No sé si tengo mucho talento natural reservado en cuanto a la ficción, pero sé que, cuando hay un clic, puedo oírlo. En las cosas de Don DeLillo, por ejemplo, oigo el clic casi en cada línea. Puede que sea la única manera de describir a los escritores que me encantan. En Donne, Hopkins, Larkin. En Puig y Cortázar. Puig hace clic como un jodido contador Geiger. Y ninguno de ellos escribe prosa tan bella como Updike, aunque no oigo mucho el clic en Updike. (p. 65)
En cualquier caso, el camino del creador de ficción es complejo. Una vez que termina la obra, dice Foster Wallace, el autor y el texto están «muertos». El lenguaje vive sólo a través del lector. El lector es Dios.
En cuanto a las influencias filosóficas en su obra, son evidentes en La escoba del sistema, inspirada en la filosofía de Wittegenstein. En su primera etapa, el autor del Tractatus presume que nuestra única relación con el mundo es a través de imágenes miméticas de las cosas pero esto sitúa el mundo externo como algo inalcanzable y conduce al solipsismo. Para corregir esta paradoja uno de los personajes decide expandir el yo, expandir el lenguaje, así que engorda «hasta llegar a un tamaño infinito».
En orden a superar el solipsismo el Wittgenstein de las Investigación filosóficas se aproxima al mundo como si no estuviese fuera del lenguaje sino que fuese simplemente un constructo lingüístico. Se acabó el horror solipsista pero continuamos todos atascados en un medio que no podemos contemplar objetivamente. Dentro del lenguaje «no sé adónde voy».
Otro autor presente en Foster Wallace es Platón.
Personalmente, sí, soy platónico. Pienso que Dios tiene lenguajes particulares, y uno de ellos es la música y otro las matemáticas. No se trata de algo que pueda defender. Simplemente es algo que he sentido en la tripa desde que era un crío, aunque cuestión diferente es cómo tratar de otorgarle sentido y encajarlo en algún tipo de filosofía que funcione, mucho menos para cruzar la calle para comprar una barra de pan. (p. 173)
No he leído nada de este autor, y leyendo en el artículo sobre la visión tan negativa que tiene de las cosas, me recuerda el cansancio que siento de tener que abordar un autor nuevo, por muy interesante que parezca.
Hola Hesperetusa, anímate con La escoba del sistema o Algo supuestamente divertido… lo pasarás bien. Ya verás. Saludos.

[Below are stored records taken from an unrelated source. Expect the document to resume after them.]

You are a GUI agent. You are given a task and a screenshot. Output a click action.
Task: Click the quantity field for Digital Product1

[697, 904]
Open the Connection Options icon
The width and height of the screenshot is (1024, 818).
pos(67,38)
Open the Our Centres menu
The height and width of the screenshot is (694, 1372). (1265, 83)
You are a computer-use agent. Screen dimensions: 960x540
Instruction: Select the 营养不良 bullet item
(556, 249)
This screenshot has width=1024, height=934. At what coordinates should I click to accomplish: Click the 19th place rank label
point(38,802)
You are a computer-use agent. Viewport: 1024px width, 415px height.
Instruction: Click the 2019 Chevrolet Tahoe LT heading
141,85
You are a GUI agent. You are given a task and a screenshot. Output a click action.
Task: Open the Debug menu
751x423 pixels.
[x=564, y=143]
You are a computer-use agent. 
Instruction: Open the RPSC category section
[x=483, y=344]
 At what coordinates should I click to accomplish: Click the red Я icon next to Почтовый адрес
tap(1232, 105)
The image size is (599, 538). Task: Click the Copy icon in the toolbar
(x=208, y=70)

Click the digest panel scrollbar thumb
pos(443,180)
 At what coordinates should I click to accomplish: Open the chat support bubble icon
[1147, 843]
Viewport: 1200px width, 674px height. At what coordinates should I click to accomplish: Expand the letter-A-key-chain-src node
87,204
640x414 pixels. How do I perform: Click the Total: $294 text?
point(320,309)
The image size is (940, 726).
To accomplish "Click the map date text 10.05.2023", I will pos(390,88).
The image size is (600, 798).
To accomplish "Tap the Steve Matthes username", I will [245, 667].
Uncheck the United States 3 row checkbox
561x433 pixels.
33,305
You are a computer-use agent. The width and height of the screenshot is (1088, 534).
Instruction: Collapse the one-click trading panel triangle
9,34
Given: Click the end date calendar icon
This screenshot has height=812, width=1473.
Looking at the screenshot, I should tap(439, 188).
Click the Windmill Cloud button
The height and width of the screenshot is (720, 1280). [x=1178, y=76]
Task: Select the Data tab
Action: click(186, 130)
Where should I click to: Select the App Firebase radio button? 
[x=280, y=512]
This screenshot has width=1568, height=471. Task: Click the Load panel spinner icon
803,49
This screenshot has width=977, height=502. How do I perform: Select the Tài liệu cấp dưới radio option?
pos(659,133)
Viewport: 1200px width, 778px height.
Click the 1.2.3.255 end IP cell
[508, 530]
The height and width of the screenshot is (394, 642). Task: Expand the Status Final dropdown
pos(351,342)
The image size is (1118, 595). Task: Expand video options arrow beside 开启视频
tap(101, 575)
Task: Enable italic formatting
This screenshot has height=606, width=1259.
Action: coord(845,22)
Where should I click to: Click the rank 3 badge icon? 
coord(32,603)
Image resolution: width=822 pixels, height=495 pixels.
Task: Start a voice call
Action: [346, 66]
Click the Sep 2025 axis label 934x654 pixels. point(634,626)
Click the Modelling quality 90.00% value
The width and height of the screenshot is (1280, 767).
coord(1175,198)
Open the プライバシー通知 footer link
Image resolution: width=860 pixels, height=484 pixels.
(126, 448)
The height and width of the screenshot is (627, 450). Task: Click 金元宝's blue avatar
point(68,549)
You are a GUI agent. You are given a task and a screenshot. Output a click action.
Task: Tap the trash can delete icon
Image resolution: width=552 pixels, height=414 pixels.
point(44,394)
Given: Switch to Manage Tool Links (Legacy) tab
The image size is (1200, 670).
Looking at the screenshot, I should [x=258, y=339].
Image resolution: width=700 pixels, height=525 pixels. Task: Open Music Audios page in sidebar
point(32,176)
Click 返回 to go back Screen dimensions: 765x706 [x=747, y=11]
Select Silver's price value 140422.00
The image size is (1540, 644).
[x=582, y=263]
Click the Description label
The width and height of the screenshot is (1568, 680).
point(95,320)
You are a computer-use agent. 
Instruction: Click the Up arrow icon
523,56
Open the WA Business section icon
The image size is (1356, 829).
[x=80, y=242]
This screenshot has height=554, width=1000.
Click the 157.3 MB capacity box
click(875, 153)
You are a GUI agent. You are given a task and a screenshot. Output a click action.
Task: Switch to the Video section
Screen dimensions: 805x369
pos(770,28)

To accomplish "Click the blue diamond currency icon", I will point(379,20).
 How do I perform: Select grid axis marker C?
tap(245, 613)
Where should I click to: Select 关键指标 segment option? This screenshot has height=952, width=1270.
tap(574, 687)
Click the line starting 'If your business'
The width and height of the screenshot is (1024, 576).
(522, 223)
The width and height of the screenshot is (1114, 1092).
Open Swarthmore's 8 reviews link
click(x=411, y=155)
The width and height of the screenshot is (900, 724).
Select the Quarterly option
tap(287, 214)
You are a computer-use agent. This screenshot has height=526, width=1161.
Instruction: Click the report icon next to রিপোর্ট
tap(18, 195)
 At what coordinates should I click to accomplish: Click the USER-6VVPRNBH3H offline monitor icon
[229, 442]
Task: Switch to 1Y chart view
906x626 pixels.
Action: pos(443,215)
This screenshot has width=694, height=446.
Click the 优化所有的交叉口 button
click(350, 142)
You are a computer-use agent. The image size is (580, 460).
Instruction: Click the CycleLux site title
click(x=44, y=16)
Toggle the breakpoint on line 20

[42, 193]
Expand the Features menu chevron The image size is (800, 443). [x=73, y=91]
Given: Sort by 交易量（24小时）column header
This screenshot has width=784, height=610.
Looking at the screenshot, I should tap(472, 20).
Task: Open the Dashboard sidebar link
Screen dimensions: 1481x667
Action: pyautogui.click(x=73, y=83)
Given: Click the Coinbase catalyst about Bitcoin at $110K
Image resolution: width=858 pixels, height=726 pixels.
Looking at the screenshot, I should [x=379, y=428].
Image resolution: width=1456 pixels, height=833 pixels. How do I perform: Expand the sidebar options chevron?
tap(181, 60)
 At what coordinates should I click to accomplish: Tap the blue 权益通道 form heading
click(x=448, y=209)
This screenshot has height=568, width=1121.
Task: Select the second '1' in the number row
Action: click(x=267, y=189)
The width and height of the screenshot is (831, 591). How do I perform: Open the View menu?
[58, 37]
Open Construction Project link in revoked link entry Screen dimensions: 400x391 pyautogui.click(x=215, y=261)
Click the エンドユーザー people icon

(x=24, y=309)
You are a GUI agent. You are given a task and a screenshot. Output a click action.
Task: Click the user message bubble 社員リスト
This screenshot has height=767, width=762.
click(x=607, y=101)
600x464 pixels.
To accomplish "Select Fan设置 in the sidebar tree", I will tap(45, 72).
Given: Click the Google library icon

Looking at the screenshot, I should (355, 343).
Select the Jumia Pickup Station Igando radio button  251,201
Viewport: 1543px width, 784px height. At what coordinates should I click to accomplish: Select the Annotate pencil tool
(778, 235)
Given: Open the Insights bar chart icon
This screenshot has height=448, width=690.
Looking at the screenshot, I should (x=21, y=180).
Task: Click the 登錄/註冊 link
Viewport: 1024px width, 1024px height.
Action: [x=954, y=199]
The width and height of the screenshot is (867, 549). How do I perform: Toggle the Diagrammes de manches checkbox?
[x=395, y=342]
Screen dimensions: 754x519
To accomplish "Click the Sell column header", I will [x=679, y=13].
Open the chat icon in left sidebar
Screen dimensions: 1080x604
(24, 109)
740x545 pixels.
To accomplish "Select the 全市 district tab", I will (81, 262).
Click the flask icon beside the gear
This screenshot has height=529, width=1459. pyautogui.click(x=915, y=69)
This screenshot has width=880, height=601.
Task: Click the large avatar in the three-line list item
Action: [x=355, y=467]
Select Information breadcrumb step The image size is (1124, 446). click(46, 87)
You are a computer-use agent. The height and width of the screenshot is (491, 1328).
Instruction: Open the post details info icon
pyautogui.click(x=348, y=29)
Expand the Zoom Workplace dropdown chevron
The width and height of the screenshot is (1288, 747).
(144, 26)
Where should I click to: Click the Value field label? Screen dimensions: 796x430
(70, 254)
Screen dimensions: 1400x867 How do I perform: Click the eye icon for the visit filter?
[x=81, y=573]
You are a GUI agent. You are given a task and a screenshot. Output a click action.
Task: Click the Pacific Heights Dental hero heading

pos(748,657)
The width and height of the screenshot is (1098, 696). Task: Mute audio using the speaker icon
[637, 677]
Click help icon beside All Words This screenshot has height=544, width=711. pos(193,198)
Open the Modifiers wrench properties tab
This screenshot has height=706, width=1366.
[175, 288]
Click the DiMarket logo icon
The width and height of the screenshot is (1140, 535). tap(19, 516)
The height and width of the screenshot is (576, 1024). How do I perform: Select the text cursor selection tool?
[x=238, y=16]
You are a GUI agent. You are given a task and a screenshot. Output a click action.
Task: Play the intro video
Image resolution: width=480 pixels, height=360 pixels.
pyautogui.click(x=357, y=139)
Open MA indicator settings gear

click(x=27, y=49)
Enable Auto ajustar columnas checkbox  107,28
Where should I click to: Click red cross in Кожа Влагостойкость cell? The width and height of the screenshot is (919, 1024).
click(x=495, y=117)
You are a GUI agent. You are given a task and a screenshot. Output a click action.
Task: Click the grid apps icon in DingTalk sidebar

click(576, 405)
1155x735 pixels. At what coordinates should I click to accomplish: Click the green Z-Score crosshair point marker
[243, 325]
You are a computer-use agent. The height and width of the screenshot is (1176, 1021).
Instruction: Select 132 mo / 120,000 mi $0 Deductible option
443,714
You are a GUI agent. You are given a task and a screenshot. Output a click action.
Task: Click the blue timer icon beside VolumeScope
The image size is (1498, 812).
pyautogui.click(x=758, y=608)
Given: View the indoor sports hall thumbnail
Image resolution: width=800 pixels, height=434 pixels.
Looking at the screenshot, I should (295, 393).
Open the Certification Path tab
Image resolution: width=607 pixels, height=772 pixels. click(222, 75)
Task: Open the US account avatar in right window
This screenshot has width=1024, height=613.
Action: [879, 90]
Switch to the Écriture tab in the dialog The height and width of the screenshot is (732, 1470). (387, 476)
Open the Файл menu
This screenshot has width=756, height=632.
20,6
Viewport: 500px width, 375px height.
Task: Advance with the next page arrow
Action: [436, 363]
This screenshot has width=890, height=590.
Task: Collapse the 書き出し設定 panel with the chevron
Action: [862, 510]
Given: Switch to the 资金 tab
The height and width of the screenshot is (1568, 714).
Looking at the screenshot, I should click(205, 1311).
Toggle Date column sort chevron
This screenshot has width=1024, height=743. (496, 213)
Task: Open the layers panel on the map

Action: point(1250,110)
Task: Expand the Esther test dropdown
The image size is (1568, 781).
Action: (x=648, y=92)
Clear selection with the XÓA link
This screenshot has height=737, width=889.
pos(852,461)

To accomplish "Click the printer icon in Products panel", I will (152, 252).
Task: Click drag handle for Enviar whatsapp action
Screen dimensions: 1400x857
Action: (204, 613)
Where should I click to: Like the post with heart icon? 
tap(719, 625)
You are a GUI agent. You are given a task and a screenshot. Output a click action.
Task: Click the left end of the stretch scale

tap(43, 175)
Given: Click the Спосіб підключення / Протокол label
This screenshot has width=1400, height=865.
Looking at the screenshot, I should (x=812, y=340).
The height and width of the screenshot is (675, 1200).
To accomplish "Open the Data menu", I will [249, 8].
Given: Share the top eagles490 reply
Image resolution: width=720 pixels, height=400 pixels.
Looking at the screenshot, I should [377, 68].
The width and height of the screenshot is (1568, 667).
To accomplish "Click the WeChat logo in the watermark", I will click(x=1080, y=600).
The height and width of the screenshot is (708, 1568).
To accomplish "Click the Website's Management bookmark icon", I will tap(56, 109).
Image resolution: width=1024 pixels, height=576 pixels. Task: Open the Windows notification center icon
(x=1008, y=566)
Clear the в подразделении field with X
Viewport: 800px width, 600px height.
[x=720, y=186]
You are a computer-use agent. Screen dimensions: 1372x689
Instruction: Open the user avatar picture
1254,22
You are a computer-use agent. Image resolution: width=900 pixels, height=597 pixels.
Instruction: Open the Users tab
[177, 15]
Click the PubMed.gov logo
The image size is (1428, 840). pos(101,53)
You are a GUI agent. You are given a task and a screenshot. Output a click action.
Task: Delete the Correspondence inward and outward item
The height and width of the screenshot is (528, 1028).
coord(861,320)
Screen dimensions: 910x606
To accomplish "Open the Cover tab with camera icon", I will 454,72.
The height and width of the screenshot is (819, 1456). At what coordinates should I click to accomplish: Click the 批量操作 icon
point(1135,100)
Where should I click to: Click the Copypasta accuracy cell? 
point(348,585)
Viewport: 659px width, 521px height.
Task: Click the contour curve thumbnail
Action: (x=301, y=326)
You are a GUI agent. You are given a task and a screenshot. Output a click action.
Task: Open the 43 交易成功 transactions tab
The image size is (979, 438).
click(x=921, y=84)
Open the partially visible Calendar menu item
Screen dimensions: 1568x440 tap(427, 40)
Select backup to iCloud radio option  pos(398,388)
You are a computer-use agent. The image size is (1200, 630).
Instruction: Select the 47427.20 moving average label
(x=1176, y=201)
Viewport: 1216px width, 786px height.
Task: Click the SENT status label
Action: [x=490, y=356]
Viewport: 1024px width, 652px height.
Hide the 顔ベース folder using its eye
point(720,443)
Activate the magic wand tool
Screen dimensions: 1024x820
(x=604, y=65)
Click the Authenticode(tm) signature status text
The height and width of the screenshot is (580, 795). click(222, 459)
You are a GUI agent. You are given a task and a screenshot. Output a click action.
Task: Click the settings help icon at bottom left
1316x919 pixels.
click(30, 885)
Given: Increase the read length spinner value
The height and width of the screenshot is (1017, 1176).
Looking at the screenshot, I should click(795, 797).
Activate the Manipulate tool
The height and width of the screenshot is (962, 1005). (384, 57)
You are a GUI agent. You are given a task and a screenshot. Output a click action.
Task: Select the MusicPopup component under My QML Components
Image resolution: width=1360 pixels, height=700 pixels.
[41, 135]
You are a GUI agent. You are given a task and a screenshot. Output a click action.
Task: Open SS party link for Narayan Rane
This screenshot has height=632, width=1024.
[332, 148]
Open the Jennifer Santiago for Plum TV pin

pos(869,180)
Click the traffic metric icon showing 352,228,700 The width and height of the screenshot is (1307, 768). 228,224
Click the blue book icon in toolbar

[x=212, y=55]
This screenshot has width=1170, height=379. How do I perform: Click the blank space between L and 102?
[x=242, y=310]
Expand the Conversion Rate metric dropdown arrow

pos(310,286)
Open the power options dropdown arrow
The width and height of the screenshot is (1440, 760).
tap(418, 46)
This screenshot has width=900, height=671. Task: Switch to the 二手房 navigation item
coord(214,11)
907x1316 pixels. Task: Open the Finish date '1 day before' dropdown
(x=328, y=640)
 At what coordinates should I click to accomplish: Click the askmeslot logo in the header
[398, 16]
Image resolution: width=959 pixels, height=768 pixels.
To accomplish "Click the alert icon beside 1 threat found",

Resulta curioso que lo puedan ser, acabo de buscar información sobre el autor y resulta que se suicidó.
Buscaré esas obras, gracias.
Estuvo 20 años tomando un antidepresivo IMAO que se llama Nardyl. Es una medicación obsoleta con muchos efectos secundarios como la hipertensión. Cuando quiso dejarla ya era tarde. Se vino abajo y no había sustituto. Se sometió a electroshocks pero no surtieron efecto. Al ver que ni siquiera podía recuperar el impulso creativo decidió suicidarse. De todos modos, cortejó a la muerte desde que tenía veinte años. Sabía que no iba a durar demasiado.
Excelente artículo. Una síntesis de algunos de los aspectos de la literatura de Foster Wallace. Algo importante en su obra era la preocupación por las formas que asumía el entretenimiento, sobre todo en EE.UU. como una droga (en su sentido más amplio) para el monumental tedio que anonada a muchos.
Hola Esoj, en la recopilación de artículos titulada «En cuerpo y en lo otro» Foster Wallace mezcla a Federer, Terminator 2, Borges y David Markson. Esa virtud para acercarse con inteligencia a temas «serios» y no tan «serios» es extraña. Sea el tema que sea su modo de ver las cosas siempre sorprende. Saludos, Eugenio.
Respecto al tema de afrontar la muerte, uno de los mejores relatos de ficción que he leído sobre ello (y en general) es «Ley de vida», de Jack London. El hombre forzado a enfrentar su muerte, sin posibilidad de huída. Sencillo y genial.